Methods for Placing a Home in a Trust

There are two primary ways to place a home into a trust:

  • Buying as a trustee: The trustee purchases the home in the name of the trust from the start and signs all documents in their official capacity.
  • Buying individually: A person buys the home in their own name first to secure a mortgage and then transfers the title to the trust after closing.

The first method is often the most direct for cash purchases, as it avoids the specific rules many lenders have for providing mortgages to trusts. The second method is frequently used when financing is required. After the closing is finished, the owner works with a professional to create a new deed that transfers the property title from the individual to their trust.

Securing a Mortgage for a Trust-Owned Property

Many banks and lenders are hesitant to provide a mortgage directly to a trust. Because a trust is an arrangement rather than a person, it does not have its own credit score or income history for the lender to evaluate. Instead, lenders usually prefer to work with an individual who is personally responsible for the loan.

Federal law provides protections for homeowners who want to move their property into a trust. The Garn-St Germain Depository Institutions Act protects certain transfers of residential properties with fewer than five units. Under this law, a lender cannot exercise a due-on-sale clause for several types of transfers, such as:1Office of the Law Revision Counsel. 12 U.S.C. § 1701j-3

  • A transfer into an inter vivos (living) trust where the borrower is and stays a beneficiary.
  • A transfer that does not involve a change in the right to live in the home.

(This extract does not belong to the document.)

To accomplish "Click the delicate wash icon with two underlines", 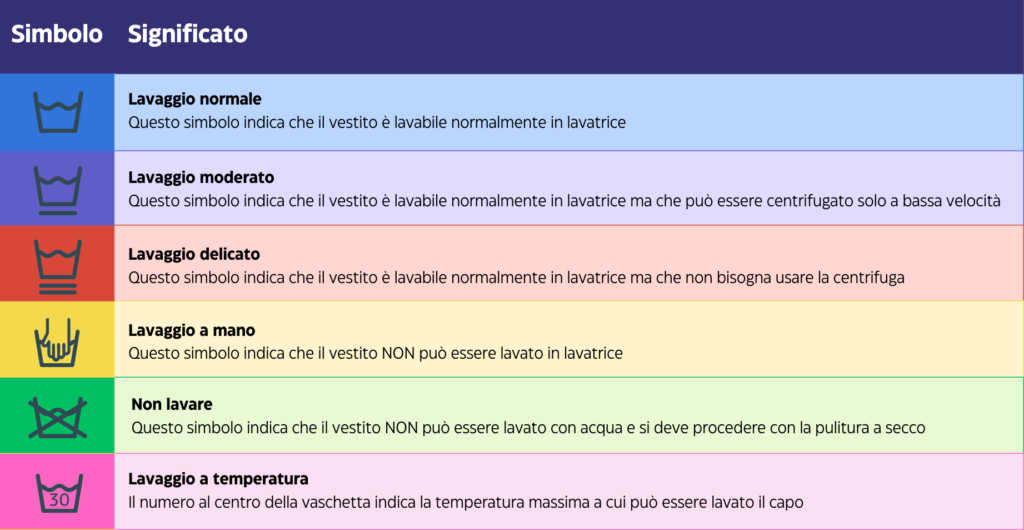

A due-on-sale clause is a part of a mortgage contract that gives the lender the option to require the full loan balance be paid if the property is sold or transferred.1Office of the Law Revision Counsel. 12 U.S.C. § 1701j-3 While this law limits the lender’s ability to trigger the clause for these specific trust transfers, the borrower must still meet all other loan requirements, such as making payments and maintaining insurance.

Required Documentation for the Purchase

To buy a home with a trust, you will need documents that prove the trust exists and show who has the authority to act. A common document used for this is a Certificate of Trust. This provides a summary of the trust’s name, the date it was created, and the powers of the trustee. It allows the trustee to conduct business without having to show every private detail of the full trust agreement.

While a certificate is often enough, some lenders or title companies may still ask to see the entire trust document. The property deed must also be filled out correctly to show the new ownership. It usually lists the name of the trustee and specifies that they are holding the property for the trust, such as: Jane Smith, Trustee of the Smith Family Trust.

The Step-by-Step Purchase Process

The first step in the process is making an offer that clearly identifies the buyer. The purchase agreement should name the trustee and the trust they are representing. This ensures that everyone involved in the sale understands how the title will be held.

At the closing, the trustee is responsible for signing the necessary transaction papers. This includes the final settlement statement and any documents related to the title. Once the paperwork is finished, the deed is recorded with the local government to show the trustee holds the property for the trust. After recording, the title company typically issues an insurance policy to protect the new owner.